Work item => Repeat each entry verbatim.

──────────

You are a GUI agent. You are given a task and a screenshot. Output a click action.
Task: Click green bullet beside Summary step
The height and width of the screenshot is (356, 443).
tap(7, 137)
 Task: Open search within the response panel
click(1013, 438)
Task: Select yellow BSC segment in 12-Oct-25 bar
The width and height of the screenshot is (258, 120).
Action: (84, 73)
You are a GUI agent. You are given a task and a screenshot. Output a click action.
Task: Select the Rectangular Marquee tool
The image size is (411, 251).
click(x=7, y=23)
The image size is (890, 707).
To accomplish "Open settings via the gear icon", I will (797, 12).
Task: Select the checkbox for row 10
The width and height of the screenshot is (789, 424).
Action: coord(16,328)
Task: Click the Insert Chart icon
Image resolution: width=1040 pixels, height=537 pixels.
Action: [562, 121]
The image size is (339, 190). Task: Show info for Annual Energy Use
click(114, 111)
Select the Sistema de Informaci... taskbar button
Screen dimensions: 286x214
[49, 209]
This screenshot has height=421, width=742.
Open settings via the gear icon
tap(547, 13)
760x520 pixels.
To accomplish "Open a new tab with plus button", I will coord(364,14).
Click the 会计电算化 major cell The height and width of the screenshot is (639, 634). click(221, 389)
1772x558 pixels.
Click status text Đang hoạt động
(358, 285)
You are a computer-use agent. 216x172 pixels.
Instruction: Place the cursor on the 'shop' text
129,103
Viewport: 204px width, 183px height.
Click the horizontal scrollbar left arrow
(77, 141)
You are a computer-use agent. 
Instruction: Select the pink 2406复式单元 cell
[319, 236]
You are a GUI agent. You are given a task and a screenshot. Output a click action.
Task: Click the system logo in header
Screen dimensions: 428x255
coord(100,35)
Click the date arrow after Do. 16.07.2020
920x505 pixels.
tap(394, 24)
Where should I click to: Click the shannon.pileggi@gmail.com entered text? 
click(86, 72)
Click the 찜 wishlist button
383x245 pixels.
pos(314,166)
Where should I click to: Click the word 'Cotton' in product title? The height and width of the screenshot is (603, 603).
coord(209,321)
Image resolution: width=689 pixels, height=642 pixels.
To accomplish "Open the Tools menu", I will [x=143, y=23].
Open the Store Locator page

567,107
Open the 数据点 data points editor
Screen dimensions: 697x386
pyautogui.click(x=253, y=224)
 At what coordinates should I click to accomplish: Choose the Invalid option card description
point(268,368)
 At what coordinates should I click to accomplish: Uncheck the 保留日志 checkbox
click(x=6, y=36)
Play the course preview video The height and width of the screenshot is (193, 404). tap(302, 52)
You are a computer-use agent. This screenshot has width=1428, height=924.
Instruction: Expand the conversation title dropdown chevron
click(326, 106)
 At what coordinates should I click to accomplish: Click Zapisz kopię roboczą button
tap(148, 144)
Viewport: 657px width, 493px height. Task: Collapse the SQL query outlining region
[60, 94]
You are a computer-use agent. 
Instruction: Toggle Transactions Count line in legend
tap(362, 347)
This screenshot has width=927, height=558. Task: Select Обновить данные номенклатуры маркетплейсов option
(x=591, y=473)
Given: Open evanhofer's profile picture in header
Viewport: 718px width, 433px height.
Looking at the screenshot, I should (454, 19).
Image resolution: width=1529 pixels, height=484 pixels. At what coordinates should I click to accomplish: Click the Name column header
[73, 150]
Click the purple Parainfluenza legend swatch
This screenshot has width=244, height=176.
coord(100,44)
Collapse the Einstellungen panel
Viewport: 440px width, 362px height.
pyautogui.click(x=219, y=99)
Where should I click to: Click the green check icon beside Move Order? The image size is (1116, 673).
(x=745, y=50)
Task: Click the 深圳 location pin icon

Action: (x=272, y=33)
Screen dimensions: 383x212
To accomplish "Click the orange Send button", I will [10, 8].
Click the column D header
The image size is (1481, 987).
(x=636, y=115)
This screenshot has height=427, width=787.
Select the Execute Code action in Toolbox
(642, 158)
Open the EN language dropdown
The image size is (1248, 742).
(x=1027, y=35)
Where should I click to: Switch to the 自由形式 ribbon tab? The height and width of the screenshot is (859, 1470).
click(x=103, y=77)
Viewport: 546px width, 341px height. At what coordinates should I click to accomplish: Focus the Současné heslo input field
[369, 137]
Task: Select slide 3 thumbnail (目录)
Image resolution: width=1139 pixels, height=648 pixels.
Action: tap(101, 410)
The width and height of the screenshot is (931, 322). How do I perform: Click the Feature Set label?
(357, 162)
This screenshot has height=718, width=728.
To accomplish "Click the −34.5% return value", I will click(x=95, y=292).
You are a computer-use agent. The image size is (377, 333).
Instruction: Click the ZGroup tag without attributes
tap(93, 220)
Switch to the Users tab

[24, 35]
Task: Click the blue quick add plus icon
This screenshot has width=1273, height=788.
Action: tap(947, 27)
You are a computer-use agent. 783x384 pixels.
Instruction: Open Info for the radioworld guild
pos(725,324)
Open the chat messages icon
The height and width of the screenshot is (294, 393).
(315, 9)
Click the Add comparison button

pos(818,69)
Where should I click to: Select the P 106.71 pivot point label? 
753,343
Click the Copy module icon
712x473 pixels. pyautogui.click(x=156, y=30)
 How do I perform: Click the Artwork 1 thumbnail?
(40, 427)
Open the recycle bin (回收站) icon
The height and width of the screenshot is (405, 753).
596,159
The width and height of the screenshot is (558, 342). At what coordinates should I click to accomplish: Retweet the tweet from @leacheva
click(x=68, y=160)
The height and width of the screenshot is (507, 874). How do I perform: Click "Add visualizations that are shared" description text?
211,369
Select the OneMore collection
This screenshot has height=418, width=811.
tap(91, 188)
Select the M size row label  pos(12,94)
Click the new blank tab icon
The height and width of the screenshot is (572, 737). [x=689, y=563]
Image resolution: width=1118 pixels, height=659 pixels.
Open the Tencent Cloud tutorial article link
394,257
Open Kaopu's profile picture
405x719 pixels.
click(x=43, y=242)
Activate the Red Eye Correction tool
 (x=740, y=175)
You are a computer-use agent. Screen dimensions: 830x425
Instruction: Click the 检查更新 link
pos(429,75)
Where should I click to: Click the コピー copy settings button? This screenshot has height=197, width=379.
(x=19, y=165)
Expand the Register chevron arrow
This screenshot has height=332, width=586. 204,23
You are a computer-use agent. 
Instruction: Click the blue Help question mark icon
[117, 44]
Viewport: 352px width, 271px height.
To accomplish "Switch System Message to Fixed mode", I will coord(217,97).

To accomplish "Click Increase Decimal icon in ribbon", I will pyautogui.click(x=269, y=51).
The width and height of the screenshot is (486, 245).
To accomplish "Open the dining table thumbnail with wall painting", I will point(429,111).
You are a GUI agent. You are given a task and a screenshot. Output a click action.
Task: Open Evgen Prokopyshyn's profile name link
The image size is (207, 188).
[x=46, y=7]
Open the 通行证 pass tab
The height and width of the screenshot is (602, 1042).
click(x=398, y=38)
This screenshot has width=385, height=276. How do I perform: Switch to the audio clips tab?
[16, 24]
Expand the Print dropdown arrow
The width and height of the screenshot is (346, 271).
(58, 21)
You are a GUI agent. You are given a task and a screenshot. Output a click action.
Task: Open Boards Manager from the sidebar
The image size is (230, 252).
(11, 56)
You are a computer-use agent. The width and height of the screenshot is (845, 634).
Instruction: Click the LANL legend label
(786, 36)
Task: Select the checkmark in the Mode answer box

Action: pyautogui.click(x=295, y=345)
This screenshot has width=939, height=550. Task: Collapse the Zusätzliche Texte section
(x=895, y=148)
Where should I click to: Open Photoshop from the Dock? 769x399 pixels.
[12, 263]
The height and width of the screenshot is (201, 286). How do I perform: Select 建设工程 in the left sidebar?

──────────

Answer box =>
You are a GUI agent. You are given a task and a screenshot. Output a click action.
Task: Click green bullet beside Summary step
The height and width of the screenshot is (356, 443).
tap(7, 137)
 Task: Open search within the response panel
click(1013, 438)
Task: Select yellow BSC segment in 12-Oct-25 bar
The width and height of the screenshot is (258, 120).
Action: (84, 73)
You are a GUI agent. You are given a task and a screenshot. Output a click action.
Task: Select the Rectangular Marquee tool
The image size is (411, 251).
click(x=7, y=23)
The image size is (890, 707).
To accomplish "Open settings via the gear icon", I will (797, 12).
Task: Select the checkbox for row 10
The width and height of the screenshot is (789, 424).
Action: coord(16,328)
Task: Click the Insert Chart icon
Image resolution: width=1040 pixels, height=537 pixels.
Action: [562, 121]
The image size is (339, 190). Task: Show info for Annual Energy Use
click(114, 111)
Select the Sistema de Informaci... taskbar button
Screen dimensions: 286x214
[49, 209]
This screenshot has height=421, width=742.
Open settings via the gear icon
tap(547, 13)
760x520 pixels.
To accomplish "Open a new tab with plus button", I will coord(364,14).
Click the 会计电算化 major cell The height and width of the screenshot is (639, 634). click(221, 389)
1772x558 pixels.
Click status text Đang hoạt động
(358, 285)
You are a computer-use agent. 216x172 pixels.
Instruction: Place the cursor on the 'shop' text
129,103
Viewport: 204px width, 183px height.
Click the horizontal scrollbar left arrow
(77, 141)
You are a computer-use agent. 
Instruction: Select the pink 2406复式单元 cell
[319, 236]
You are a GUI agent. You are given a task and a screenshot. Output a click action.
Task: Click the system logo in header
Screen dimensions: 428x255
coord(100,35)
Click the date arrow after Do. 16.07.2020
920x505 pixels.
tap(394, 24)
Where should I click to: Click the shannon.pileggi@gmail.com entered text? 
click(86, 72)
Click the 찜 wishlist button
383x245 pixels.
pos(314,166)
Where should I click to: Click the word 'Cotton' in product title? The height and width of the screenshot is (603, 603).
coord(209,321)
Image resolution: width=689 pixels, height=642 pixels.
To accomplish "Open the Tools menu", I will [x=143, y=23].
Open the Store Locator page

567,107
Open the 数据点 data points editor
Screen dimensions: 697x386
pyautogui.click(x=253, y=224)
 At what coordinates should I click to accomplish: Choose the Invalid option card description
point(268,368)
 At what coordinates should I click to accomplish: Uncheck the 保留日志 checkbox
click(x=6, y=36)
Play the course preview video The height and width of the screenshot is (193, 404). tap(302, 52)
You are a computer-use agent. This screenshot has width=1428, height=924.
Instruction: Expand the conversation title dropdown chevron
click(326, 106)
 At what coordinates should I click to accomplish: Click Zapisz kopię roboczą button
tap(148, 144)
Viewport: 657px width, 493px height. Task: Collapse the SQL query outlining region
[60, 94]
You are a computer-use agent. 
Instruction: Toggle Transactions Count line in legend
tap(362, 347)
This screenshot has width=927, height=558. Task: Select Обновить данные номенклатуры маркетплейсов option
(x=591, y=473)
Given: Open evanhofer's profile picture in header
Viewport: 718px width, 433px height.
Looking at the screenshot, I should (454, 19).
Image resolution: width=1529 pixels, height=484 pixels. At what coordinates should I click to accomplish: Click the Name column header
[73, 150]
Click the purple Parainfluenza legend swatch
This screenshot has width=244, height=176.
coord(100,44)
Collapse the Einstellungen panel
Viewport: 440px width, 362px height.
pyautogui.click(x=219, y=99)
Where should I click to: Click the green check icon beside Move Order? The image size is (1116, 673).
(x=745, y=50)
Task: Click the 深圳 location pin icon

Action: (x=272, y=33)
Screen dimensions: 383x212
To accomplish "Click the orange Send button", I will [10, 8].
Click the column D header
The image size is (1481, 987).
(x=636, y=115)
This screenshot has height=427, width=787.
Select the Execute Code action in Toolbox
(642, 158)
Open the EN language dropdown
The image size is (1248, 742).
(x=1027, y=35)
Where should I click to: Switch to the 自由形式 ribbon tab? The height and width of the screenshot is (859, 1470).
click(x=103, y=77)
Viewport: 546px width, 341px height. At what coordinates should I click to accomplish: Focus the Současné heslo input field
[369, 137]
Task: Select slide 3 thumbnail (目录)
Image resolution: width=1139 pixels, height=648 pixels.
Action: tap(101, 410)
The width and height of the screenshot is (931, 322). How do I perform: Click the Feature Set label?
(357, 162)
This screenshot has height=718, width=728.
To accomplish "Click the −34.5% return value", I will click(x=95, y=292).
You are a computer-use agent. The image size is (377, 333).
Instruction: Click the ZGroup tag without attributes
tap(93, 220)
Switch to the Users tab

[24, 35]
Task: Click the blue quick add plus icon
This screenshot has width=1273, height=788.
Action: tap(947, 27)
You are a computer-use agent. 783x384 pixels.
Instruction: Open Info for the radioworld guild
pos(725,324)
Open the chat messages icon
The height and width of the screenshot is (294, 393).
(315, 9)
Click the Add comparison button

pos(818,69)
Where should I click to: Select the P 106.71 pivot point label? 
753,343
Click the Copy module icon
712x473 pixels. pyautogui.click(x=156, y=30)
 How do I perform: Click the Artwork 1 thumbnail?
(40, 427)
Open the recycle bin (回收站) icon
The height and width of the screenshot is (405, 753).
596,159
The width and height of the screenshot is (558, 342). At what coordinates should I click to accomplish: Retweet the tweet from @leacheva
click(x=68, y=160)
The height and width of the screenshot is (507, 874). How do I perform: Click "Add visualizations that are shared" description text?
211,369
Select the OneMore collection
This screenshot has height=418, width=811.
tap(91, 188)
Select the M size row label  pos(12,94)
Click the new blank tab icon
The height and width of the screenshot is (572, 737). [x=689, y=563]
Image resolution: width=1118 pixels, height=659 pixels.
Open the Tencent Cloud tutorial article link
394,257
Open Kaopu's profile picture
405x719 pixels.
click(x=43, y=242)
Activate the Red Eye Correction tool
 (x=740, y=175)
You are a computer-use agent. Screen dimensions: 830x425
Instruction: Click the 检查更新 link
pos(429,75)
Where should I click to: Click the コピー copy settings button? This screenshot has height=197, width=379.
(x=19, y=165)
Expand the Register chevron arrow
This screenshot has height=332, width=586. 204,23
You are a computer-use agent. 
Instruction: Click the blue Help question mark icon
[117, 44]
Viewport: 352px width, 271px height.
To accomplish "Switch System Message to Fixed mode", I will coord(217,97).

To accomplish "Click Increase Decimal icon in ribbon", I will pyautogui.click(x=269, y=51).
The width and height of the screenshot is (486, 245).
To accomplish "Open the dining table thumbnail with wall painting", I will point(429,111).
You are a GUI agent. You are given a task and a screenshot. Output a click action.
Task: Open Evgen Prokopyshyn's profile name link
The image size is (207, 188).
[x=46, y=7]
Open the 通行证 pass tab
The height and width of the screenshot is (602, 1042).
click(x=398, y=38)
This screenshot has width=385, height=276. How do I perform: Switch to the audio clips tab?
[16, 24]
Expand the Print dropdown arrow
The width and height of the screenshot is (346, 271).
(58, 21)
You are a GUI agent. You are given a task and a screenshot. Output a click action.
Task: Open Boards Manager from the sidebar
The image size is (230, 252).
(11, 56)
You are a computer-use agent. The width and height of the screenshot is (845, 634).
Instruction: Click the LANL legend label
(786, 36)
Task: Select the checkmark in the Mode answer box

Action: pyautogui.click(x=295, y=345)
This screenshot has width=939, height=550. Task: Collapse the Zusätzliche Texte section
(x=895, y=148)
Where should I click to: Open Photoshop from the Dock? 769x399 pixels.
[12, 263]
The height and width of the screenshot is (201, 286). How do I perform: Select 建设工程 in the left sidebar?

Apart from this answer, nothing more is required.